A Pasqua tutto esaurito per gli agriturismi modenesi
Tutto esaurito per gli agriturismi modenesi anche per la Pasqua 2026. È quanto emerge da un’indagine di Coldiretti Modena tra gli associati di Terranostra/Campagna Amica, l’associazione che promuove e valorizza l’attività agrituristica in un’ottica di protezione e valorizzazione delle risorse naturali del mondo rurale.
“La Pasqua 2026 conferma l’andamento positivo degli ultimi anni che vede una crescita delle presenze negli agriturismi modenesi, molti dei quali registrano il pienone già da tempo – riferisce la presidente di Terranostra Modena, Roberta Gualtieri. - Il giorno di Pasqua è tradizionalmente ad appannaggio delle famiglie mentre nel giorno di pasquetta sono i gruppi di parenti e amici, spesso numerosi, a cercare un ambiente tranquillo dove, oltre a gustare un buon cibo, sia possibile trascorrere qualche ora all’aria aperta.”

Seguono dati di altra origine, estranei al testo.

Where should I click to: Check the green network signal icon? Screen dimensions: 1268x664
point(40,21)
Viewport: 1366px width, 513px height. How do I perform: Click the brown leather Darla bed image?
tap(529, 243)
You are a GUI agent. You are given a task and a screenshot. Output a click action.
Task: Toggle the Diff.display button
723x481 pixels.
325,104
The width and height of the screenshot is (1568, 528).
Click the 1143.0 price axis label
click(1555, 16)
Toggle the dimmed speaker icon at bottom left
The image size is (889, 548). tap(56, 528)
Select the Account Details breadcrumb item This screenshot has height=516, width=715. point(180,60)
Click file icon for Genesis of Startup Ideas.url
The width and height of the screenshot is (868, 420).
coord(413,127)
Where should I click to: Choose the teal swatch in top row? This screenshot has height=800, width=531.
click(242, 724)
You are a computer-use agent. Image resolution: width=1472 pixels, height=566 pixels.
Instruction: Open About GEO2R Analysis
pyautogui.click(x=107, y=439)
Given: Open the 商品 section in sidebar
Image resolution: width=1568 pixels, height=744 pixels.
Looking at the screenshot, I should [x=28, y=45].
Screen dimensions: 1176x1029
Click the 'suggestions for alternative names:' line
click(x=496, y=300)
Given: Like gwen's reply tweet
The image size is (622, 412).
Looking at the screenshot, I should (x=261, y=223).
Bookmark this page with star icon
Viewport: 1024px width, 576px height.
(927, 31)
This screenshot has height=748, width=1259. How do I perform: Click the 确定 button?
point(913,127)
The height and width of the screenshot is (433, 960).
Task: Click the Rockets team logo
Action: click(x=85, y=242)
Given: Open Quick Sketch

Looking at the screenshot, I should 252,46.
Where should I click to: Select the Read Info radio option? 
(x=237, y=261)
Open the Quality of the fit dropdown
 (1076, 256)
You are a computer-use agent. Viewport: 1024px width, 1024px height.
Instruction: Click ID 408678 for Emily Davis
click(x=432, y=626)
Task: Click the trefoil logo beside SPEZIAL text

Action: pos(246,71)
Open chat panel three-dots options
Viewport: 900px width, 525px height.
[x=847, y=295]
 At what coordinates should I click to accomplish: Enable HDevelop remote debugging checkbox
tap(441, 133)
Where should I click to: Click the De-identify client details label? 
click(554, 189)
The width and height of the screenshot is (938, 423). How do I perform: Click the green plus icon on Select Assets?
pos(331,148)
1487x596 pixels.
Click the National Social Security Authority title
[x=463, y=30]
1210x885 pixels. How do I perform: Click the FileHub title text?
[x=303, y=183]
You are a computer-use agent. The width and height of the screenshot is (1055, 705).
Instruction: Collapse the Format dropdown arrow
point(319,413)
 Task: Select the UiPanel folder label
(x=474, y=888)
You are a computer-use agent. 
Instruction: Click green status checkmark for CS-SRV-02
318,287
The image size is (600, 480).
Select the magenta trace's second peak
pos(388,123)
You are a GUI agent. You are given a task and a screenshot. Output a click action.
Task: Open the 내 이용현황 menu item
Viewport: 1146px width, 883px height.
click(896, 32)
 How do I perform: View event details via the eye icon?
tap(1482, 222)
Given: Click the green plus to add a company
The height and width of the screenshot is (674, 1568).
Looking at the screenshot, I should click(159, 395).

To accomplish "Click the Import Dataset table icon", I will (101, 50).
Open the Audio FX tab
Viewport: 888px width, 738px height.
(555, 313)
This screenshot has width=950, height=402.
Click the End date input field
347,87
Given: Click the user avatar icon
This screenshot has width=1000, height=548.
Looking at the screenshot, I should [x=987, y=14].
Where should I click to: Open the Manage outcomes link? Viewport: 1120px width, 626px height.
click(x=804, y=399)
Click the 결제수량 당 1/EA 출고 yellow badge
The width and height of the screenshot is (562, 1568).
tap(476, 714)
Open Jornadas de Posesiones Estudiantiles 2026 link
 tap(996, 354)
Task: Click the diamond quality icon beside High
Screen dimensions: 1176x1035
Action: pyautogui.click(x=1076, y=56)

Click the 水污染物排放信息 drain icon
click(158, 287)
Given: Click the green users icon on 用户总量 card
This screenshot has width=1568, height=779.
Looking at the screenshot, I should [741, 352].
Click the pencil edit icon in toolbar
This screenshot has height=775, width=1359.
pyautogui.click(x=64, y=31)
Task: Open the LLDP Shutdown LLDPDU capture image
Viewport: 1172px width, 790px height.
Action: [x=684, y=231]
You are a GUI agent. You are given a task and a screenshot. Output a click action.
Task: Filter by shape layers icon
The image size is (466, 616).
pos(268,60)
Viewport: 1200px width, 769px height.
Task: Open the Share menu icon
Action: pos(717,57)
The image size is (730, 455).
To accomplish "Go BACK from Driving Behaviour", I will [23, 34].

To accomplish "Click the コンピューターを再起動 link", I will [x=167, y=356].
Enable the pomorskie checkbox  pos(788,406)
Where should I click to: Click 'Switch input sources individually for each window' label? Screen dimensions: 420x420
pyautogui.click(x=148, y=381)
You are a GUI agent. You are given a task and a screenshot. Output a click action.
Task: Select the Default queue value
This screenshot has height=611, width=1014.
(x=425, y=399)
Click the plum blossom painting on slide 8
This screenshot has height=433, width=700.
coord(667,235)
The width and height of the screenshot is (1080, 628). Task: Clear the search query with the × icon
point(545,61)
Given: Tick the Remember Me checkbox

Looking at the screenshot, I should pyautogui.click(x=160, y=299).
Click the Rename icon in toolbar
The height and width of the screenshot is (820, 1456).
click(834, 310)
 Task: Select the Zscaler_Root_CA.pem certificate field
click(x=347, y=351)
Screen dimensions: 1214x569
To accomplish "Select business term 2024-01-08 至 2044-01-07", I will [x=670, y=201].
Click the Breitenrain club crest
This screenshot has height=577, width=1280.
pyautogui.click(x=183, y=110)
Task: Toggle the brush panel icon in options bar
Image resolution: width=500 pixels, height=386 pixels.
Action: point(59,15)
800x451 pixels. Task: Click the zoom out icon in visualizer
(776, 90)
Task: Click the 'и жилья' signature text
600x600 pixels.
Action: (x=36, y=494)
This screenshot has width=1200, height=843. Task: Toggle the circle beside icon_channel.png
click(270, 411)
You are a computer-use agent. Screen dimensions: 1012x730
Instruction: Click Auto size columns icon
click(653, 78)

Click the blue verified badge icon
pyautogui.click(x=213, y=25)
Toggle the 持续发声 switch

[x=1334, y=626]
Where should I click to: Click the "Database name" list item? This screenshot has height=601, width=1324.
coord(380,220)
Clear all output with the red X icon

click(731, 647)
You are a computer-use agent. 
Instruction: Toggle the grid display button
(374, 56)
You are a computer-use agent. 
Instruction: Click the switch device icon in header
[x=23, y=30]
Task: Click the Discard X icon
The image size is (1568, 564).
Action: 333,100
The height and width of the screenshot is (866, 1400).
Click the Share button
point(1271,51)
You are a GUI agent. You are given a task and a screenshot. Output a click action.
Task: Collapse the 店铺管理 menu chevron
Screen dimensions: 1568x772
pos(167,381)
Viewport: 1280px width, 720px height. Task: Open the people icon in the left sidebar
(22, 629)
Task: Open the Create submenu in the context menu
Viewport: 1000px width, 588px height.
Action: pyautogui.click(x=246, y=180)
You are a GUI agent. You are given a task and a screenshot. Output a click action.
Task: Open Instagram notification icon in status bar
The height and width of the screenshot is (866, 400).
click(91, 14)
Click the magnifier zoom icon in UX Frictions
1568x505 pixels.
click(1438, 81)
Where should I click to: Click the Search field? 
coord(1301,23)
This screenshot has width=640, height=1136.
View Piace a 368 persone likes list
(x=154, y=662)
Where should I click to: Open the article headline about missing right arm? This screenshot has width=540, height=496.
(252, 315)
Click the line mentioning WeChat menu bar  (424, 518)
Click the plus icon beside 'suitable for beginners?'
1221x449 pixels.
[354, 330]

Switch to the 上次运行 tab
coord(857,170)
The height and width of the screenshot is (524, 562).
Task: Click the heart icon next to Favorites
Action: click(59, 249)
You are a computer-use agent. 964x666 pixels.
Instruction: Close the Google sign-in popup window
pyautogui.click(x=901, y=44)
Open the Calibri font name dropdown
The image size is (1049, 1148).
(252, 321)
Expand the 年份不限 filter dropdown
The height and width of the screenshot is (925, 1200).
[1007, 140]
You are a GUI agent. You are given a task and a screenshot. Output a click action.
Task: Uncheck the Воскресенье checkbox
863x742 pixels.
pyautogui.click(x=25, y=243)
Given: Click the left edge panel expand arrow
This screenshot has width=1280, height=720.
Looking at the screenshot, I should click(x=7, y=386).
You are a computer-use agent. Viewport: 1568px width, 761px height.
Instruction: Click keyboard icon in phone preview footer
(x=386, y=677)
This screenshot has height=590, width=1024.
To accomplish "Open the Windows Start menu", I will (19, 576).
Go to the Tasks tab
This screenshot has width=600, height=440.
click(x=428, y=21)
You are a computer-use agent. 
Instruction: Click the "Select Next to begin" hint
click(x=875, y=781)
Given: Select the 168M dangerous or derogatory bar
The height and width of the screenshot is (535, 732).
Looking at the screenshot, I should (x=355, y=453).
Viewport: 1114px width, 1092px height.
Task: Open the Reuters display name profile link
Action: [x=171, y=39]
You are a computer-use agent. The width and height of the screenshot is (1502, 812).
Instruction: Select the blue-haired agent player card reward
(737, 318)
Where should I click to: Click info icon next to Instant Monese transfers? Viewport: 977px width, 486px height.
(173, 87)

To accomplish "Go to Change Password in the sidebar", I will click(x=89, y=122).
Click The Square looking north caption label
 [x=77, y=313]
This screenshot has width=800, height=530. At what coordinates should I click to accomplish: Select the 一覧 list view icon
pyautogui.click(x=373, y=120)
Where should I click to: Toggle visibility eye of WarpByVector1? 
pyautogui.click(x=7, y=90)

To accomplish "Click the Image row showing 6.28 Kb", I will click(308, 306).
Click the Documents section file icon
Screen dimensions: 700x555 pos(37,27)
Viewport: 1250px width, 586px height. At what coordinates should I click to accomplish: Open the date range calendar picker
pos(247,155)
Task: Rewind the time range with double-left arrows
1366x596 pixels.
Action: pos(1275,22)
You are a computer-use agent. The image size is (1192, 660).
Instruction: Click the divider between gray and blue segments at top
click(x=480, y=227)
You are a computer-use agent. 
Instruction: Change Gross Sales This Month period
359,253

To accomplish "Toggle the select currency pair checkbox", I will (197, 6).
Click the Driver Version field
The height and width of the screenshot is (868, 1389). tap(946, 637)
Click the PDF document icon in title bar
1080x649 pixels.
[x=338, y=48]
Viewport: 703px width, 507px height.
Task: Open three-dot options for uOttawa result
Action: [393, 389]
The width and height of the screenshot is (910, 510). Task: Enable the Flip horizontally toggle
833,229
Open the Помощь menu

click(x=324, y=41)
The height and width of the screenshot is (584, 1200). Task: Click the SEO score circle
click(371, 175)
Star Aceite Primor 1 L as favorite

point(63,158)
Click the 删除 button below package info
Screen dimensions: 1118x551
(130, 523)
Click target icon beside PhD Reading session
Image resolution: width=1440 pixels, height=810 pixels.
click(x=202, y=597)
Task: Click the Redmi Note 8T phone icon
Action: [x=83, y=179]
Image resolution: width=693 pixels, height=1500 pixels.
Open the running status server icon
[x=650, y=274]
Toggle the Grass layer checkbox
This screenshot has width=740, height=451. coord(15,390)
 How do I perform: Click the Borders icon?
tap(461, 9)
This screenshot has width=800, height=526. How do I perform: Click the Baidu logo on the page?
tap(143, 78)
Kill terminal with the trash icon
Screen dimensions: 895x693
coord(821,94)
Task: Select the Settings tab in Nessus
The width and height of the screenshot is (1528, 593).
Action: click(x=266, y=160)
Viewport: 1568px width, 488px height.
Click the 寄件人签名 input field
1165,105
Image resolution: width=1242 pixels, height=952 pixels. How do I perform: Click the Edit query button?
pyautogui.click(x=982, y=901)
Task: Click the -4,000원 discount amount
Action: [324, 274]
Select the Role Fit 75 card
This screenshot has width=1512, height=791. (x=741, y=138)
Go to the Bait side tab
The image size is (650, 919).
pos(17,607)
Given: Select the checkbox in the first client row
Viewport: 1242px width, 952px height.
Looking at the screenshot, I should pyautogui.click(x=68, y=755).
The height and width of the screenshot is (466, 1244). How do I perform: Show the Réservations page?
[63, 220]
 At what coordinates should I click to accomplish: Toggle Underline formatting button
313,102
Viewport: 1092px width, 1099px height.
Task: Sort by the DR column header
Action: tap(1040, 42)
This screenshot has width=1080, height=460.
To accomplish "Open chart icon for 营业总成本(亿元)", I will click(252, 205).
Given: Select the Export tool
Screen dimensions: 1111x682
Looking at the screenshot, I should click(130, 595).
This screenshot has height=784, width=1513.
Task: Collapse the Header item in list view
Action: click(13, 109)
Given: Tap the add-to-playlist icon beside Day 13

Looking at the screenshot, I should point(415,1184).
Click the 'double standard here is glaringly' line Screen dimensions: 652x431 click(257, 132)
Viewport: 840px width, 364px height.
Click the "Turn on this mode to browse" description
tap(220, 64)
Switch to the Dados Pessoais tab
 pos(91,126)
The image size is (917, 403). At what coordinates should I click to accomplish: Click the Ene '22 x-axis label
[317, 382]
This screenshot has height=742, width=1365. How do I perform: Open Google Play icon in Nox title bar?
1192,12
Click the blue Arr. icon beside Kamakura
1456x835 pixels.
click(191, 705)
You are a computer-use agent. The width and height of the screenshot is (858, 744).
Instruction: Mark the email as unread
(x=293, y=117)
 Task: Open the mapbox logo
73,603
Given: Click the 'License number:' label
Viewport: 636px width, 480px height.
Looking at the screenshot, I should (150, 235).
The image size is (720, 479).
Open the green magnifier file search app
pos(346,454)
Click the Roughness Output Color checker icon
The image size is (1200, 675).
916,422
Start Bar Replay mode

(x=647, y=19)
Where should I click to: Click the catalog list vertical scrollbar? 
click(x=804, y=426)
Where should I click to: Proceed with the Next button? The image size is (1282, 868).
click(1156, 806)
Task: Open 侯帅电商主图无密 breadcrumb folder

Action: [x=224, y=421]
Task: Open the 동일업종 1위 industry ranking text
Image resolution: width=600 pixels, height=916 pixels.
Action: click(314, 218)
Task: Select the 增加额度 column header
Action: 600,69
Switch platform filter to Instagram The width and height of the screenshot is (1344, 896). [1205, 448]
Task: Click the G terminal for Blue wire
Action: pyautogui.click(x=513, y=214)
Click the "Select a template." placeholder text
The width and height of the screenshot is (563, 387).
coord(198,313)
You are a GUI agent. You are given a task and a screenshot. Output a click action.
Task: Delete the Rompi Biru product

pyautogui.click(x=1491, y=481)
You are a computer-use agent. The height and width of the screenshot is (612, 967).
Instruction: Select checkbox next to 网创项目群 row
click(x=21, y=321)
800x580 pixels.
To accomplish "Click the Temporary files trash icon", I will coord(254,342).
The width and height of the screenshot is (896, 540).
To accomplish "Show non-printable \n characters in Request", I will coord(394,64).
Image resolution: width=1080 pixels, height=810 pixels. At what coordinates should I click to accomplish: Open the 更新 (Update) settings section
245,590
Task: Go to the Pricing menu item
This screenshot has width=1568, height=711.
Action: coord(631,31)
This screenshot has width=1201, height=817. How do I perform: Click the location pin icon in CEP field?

Quest’anno – sottolinea Coldiretti Modena - i menù degli agriturismi saranno un’ulteriore occasione per sottolineare la ricca tradizione culinaria italiana di recente insignita del titolo di Patrimonio Immateriale dell'Umanità. A farla infatti da padrone sulle tavole saranno i piatti della tradizione modenese, proposti in speciali menù degustazione o alla carta, con i tortellini in prima linea. Non mancheranno lasagne, agnello ma anche proposte vegetariane con le primizie dell’orto come frittate alle erbette di campo, sformati agli asparagi, insalate con carciofo, parmigiano e aceto balsamico tradizionale di Modena. Per finire la classica torta di riso, le pesche dolci e la zuppa inglese.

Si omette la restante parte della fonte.